+++ Listed records

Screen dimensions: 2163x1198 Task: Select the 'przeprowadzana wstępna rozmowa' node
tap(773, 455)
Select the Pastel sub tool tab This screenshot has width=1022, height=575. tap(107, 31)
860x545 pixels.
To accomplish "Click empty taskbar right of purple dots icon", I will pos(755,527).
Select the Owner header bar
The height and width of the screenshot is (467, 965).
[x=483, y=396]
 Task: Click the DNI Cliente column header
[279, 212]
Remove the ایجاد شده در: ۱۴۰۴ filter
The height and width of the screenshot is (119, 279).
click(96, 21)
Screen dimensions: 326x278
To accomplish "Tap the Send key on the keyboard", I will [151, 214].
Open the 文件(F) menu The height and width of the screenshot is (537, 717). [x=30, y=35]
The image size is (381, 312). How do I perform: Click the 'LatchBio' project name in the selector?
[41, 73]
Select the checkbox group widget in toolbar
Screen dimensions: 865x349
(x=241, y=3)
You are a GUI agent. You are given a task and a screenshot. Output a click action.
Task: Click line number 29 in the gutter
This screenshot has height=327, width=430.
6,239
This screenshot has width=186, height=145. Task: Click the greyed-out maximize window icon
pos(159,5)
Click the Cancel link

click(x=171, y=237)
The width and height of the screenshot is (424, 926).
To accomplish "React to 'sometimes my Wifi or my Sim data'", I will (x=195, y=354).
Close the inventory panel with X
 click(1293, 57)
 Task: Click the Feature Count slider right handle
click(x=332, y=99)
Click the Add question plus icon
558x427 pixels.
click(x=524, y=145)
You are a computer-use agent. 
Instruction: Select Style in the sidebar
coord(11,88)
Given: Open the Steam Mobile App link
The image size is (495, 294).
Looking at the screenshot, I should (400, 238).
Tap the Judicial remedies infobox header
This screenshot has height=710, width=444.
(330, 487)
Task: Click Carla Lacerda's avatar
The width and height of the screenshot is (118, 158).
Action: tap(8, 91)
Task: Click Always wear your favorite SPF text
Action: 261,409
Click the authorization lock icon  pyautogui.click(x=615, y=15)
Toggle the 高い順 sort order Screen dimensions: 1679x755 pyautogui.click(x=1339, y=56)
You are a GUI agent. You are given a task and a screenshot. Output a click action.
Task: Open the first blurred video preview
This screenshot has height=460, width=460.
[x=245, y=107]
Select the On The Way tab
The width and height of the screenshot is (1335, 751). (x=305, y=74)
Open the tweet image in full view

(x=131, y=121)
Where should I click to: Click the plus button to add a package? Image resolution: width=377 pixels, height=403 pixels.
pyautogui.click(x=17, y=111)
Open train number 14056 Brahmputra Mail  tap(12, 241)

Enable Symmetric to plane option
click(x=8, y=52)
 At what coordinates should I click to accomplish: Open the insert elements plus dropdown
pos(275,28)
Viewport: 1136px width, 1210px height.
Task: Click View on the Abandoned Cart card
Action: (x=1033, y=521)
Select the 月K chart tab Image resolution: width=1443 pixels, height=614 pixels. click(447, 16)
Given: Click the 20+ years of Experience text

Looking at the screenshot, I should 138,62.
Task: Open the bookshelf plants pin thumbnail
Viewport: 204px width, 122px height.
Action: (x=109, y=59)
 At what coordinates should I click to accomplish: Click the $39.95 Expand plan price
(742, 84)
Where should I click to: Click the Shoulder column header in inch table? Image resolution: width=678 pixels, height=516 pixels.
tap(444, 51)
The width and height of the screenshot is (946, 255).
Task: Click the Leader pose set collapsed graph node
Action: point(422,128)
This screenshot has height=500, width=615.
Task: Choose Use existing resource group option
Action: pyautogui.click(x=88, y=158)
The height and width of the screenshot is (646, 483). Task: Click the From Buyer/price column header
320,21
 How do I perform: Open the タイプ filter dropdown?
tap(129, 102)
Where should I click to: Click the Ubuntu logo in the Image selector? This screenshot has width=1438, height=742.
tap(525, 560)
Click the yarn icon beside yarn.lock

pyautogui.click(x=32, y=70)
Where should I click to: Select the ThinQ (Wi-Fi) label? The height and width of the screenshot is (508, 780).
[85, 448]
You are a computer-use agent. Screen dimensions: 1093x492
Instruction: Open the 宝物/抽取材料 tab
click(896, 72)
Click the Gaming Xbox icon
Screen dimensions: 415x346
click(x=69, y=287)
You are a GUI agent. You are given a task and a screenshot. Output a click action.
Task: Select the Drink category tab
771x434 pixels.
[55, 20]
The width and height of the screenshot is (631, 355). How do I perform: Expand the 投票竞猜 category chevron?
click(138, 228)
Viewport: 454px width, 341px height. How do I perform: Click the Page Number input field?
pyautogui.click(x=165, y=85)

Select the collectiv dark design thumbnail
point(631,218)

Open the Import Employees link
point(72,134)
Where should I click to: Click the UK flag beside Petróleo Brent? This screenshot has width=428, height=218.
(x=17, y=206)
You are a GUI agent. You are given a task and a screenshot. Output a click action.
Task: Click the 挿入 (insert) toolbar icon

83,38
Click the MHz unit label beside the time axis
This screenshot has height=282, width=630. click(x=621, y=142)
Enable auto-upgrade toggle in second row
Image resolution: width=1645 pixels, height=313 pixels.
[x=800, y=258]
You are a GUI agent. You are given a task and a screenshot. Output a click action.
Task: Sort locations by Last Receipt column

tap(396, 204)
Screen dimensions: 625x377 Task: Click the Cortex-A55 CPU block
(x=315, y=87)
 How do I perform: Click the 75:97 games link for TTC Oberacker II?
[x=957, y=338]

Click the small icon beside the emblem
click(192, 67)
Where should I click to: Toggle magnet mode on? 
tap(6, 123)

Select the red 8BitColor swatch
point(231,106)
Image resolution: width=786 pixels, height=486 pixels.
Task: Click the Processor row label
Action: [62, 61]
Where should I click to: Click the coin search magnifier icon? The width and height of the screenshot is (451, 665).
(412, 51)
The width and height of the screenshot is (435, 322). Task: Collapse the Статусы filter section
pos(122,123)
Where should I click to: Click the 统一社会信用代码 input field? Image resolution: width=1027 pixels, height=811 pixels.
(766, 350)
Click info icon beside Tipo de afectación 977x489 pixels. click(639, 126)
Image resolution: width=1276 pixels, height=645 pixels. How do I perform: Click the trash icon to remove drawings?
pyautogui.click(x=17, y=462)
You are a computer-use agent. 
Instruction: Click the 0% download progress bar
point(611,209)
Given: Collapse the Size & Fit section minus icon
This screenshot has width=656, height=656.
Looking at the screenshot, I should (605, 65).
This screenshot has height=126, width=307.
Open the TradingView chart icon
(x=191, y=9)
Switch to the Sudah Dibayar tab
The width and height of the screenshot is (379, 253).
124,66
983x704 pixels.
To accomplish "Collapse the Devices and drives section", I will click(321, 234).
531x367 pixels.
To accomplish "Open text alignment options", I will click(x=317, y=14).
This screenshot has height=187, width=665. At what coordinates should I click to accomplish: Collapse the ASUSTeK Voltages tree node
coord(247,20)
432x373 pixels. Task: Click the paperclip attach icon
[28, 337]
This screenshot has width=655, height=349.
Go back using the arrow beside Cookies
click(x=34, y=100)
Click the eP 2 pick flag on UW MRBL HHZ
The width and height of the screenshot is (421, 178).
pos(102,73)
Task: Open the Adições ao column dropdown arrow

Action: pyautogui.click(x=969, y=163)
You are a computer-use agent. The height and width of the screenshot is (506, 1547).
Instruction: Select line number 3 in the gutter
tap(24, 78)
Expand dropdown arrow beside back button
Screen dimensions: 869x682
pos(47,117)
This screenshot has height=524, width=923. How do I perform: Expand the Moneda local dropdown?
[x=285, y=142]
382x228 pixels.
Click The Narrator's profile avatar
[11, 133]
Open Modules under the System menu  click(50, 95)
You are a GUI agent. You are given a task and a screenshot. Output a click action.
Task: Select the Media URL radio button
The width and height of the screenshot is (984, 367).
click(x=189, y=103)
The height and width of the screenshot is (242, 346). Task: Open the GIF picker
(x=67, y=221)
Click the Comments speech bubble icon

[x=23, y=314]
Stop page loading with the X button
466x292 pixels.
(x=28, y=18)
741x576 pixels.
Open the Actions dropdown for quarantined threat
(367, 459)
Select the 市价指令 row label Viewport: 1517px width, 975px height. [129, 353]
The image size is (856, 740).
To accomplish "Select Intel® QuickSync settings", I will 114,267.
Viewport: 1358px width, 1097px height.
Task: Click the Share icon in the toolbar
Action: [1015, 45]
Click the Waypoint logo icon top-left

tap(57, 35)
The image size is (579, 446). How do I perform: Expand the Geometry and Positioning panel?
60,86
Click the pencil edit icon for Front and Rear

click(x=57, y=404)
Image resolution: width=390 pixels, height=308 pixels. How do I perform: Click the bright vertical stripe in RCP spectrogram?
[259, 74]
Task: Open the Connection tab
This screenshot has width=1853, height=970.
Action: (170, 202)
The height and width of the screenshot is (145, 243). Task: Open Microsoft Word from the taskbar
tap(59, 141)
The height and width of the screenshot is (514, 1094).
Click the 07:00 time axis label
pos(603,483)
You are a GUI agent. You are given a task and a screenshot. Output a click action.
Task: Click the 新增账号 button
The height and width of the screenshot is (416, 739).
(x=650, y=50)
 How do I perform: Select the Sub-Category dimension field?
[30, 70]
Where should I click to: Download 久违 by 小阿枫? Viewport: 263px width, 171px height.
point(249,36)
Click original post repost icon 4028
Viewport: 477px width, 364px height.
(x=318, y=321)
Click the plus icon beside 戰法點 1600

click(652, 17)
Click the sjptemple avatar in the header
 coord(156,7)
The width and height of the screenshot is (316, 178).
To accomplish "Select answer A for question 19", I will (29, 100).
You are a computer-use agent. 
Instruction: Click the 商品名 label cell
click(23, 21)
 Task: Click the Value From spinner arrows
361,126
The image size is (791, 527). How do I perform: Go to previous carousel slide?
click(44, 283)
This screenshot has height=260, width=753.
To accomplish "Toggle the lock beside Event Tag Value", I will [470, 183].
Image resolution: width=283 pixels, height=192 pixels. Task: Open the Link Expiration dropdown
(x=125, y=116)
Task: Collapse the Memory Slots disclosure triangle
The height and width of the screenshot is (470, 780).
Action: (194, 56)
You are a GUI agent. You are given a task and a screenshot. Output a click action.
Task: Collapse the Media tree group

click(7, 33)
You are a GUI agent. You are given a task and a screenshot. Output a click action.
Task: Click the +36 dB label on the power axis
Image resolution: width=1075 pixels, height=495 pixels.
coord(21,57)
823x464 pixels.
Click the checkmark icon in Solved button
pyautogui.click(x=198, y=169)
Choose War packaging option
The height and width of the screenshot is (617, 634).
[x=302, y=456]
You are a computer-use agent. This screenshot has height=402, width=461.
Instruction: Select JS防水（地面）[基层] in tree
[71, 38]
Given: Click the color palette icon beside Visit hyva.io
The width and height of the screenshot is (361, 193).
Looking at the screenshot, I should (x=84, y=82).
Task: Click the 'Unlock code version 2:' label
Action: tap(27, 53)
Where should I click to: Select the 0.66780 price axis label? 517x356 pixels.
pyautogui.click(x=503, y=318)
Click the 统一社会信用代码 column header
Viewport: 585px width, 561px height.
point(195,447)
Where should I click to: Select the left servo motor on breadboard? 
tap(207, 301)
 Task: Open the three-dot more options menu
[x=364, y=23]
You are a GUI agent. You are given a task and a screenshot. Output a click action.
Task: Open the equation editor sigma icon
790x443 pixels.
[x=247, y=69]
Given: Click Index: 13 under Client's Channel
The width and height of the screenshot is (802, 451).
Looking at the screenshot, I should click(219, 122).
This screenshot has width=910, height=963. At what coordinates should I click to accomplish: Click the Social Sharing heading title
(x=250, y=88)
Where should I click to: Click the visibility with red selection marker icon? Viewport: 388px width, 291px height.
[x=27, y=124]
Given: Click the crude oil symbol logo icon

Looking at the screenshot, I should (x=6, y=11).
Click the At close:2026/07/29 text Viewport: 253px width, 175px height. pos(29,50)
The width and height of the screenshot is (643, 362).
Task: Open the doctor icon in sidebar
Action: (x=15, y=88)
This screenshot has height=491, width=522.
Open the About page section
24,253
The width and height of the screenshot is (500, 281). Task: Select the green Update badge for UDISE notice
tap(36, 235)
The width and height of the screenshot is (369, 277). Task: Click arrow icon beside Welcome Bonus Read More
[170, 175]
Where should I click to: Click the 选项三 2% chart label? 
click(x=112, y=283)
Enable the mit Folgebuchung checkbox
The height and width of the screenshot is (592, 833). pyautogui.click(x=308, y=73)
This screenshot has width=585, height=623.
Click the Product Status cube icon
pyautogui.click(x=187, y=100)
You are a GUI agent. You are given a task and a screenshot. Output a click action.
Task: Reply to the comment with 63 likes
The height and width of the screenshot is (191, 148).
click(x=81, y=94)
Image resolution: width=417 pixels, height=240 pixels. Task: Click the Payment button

++++++

Try it
Word for word, repeat the lines from the one holding "This screenshot has height=491, width=522." through the last line of the entries, both included.

Output
This screenshot has height=491, width=522.
Open the About page section
24,253
The width and height of the screenshot is (500, 281). Task: Select the green Update badge for UDISE notice
tap(36, 235)
The width and height of the screenshot is (369, 277). Task: Click arrow icon beside Welcome Bonus Read More
[170, 175]
Where should I click to: Click the 选项三 2% chart label? 
click(x=112, y=283)
Enable the mit Folgebuchung checkbox
The height and width of the screenshot is (592, 833). pyautogui.click(x=308, y=73)
This screenshot has width=585, height=623.
Click the Product Status cube icon
pyautogui.click(x=187, y=100)
You are a GUI agent. You are given a task and a screenshot. Output a click action.
Task: Reply to the comment with 63 likes
The height and width of the screenshot is (191, 148).
click(x=81, y=94)
Image resolution: width=417 pixels, height=240 pixels. Task: Click the Payment button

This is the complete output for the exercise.